For years Gardi roamed the sidelines at Shuart Stadium helping turn football players into solid citizens. Gardi died on Wednesday from complications of a stroke he suffered last week. He was 71.
Gardi compiled a 119-62-2 record in 16 seasons (1990-2005). He led the Pride to six NCAA playoff appearances, including five as a Division I-AA program.
More important than his numbers was the imprint he left on the football world.
"I am deeply saddened at the passing of coach Gardi, a man who was a father figure to me and the most influential person in my life," said Tampa Bay Buccaneers head coach Raheem Morris, who played and coached under Gardi in the 1990s. "Personally and professionally, I will forever be grateful for his presence in my life."
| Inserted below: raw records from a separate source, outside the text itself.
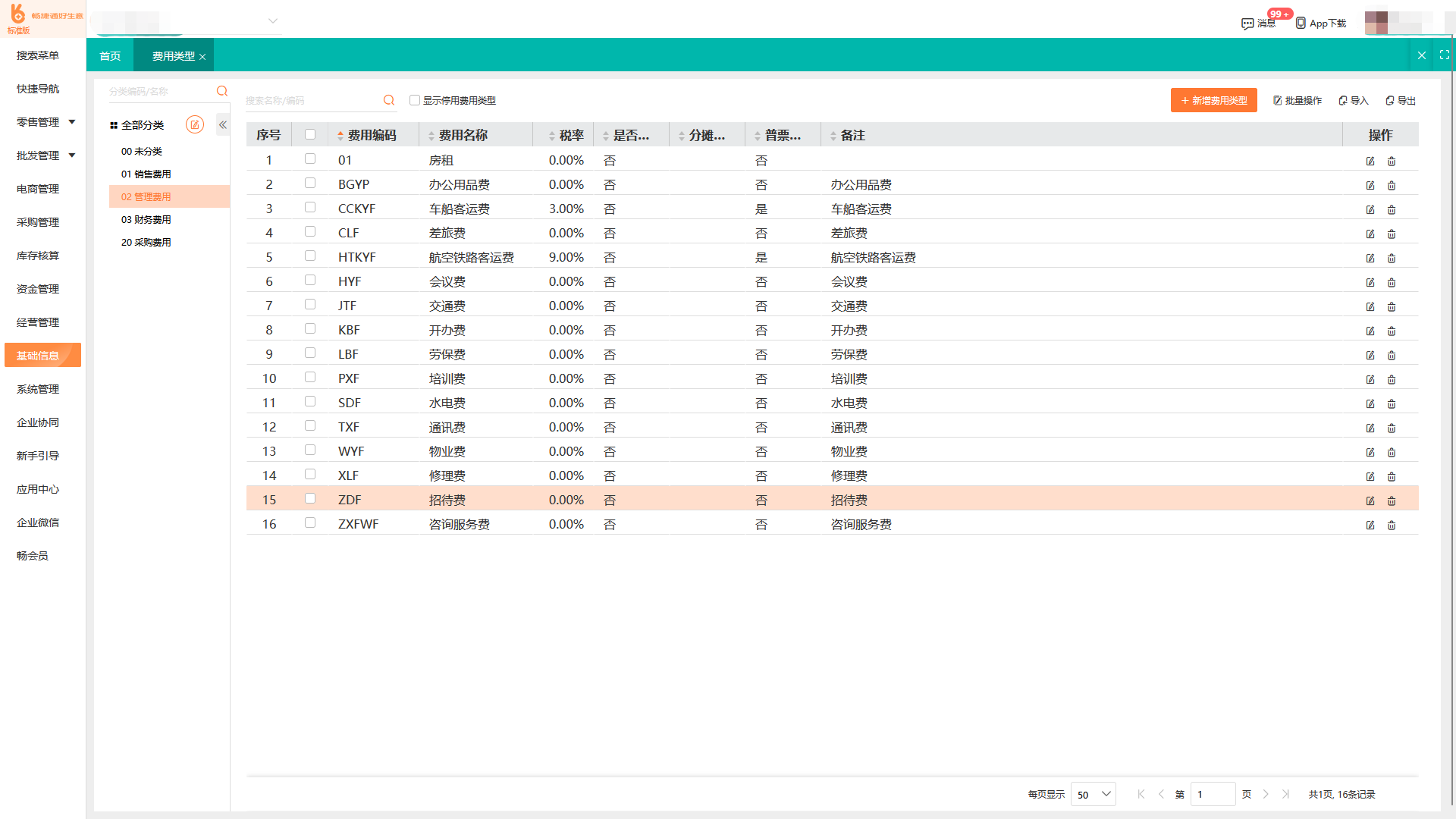Click the collapse left panel arrow icon
This screenshot has width=1456, height=819.
(222, 124)
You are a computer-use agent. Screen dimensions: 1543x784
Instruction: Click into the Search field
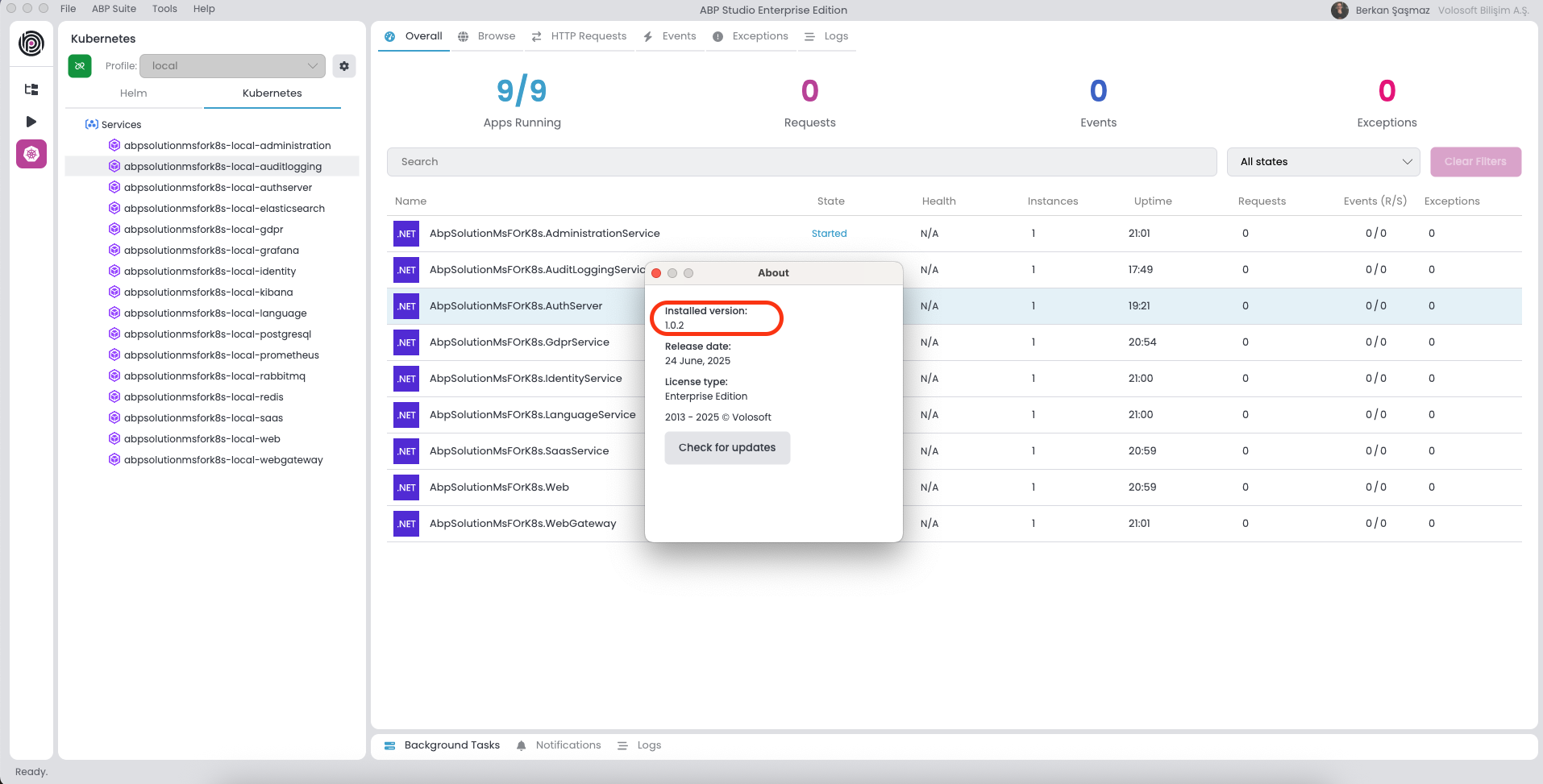(x=801, y=162)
Other on-field success stories for Gardi include current pros Marques Colston of the New Orleans Saints, Pittsburgh Steelers offensive guard Willie Colon and Dallas Cowboys defensive end Stephen Bowen.
"I will forever be appreciative of him giving me the opportunity to play football at Hofstra," Colston said. "That opportunity he provided to me has played a significant role in my success in football."
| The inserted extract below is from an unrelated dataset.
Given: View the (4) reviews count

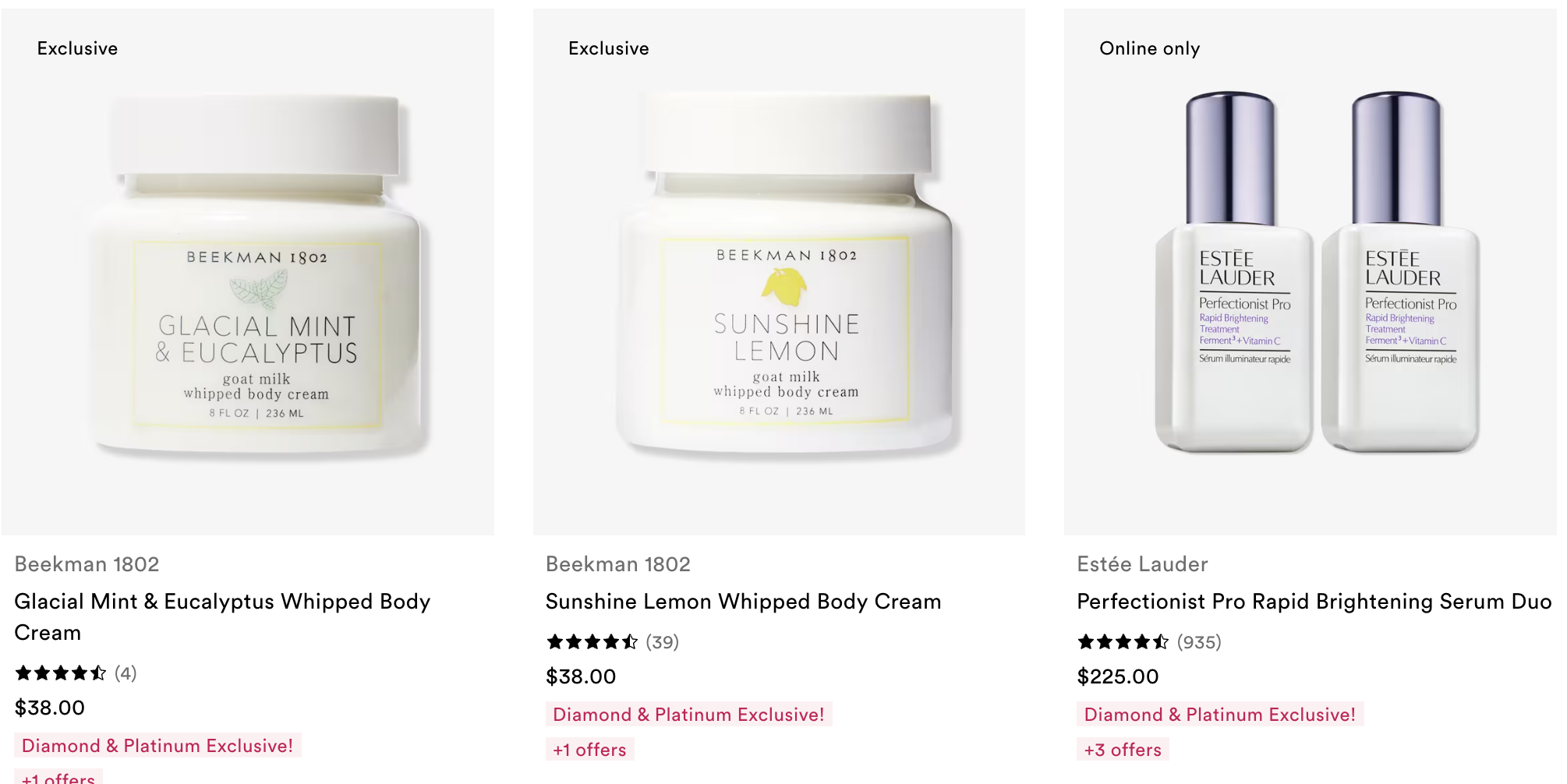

Gardi's impact wasn't just felt by players who went on to NFL stardom.
"For me personally, I couldn't have had a better coach anywhere," said former Hofstra safety Brian Clark, who played in the early 1990s.
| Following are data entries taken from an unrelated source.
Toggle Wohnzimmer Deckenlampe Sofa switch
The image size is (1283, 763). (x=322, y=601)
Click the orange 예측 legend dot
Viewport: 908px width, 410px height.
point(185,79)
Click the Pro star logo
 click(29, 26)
Former Pride wide receiver Kahmal Roy said Gardi was always up front about things and what he expected.
"He treated us all like men," said Roy. "And he expected manly things from us. And that's what made the program so strong."
Gardi's son, David, spoke fondly of his father.
"I had such a wonderful childhood, but he made me strong so I could handle situations like this," said David. "He always showed his soft side to the family, especially to his grandkids."
Gardi, who played football at the University of Maryland, was known in football circles before coming to Hofstra.
He was a Jets assistant coach from 1976 to 1984, serving in various capacities, including defensive coordinator. Before his hiring by Hofstra, Gardi served as an assistant supervisor for NFL officials for five years.
In addition to his son, David, Gardi is survived by his wife, Audrey, his daughter, Joanne, and four grandchildren.
Services for Gardi will be held at Raynor and D'Andrea Funeral Home in West Sayville. Visitation will be from 2 to 4:30 and 7 to 9:30 p.m. on Sunday and Monday. A religious service will be conducted on Tuesday at 11 a.m.
Gardi will be interred at Pinelawn Memorial Park.
The family asked that in lieu of flowers, mourners donate to the American Cancer Society.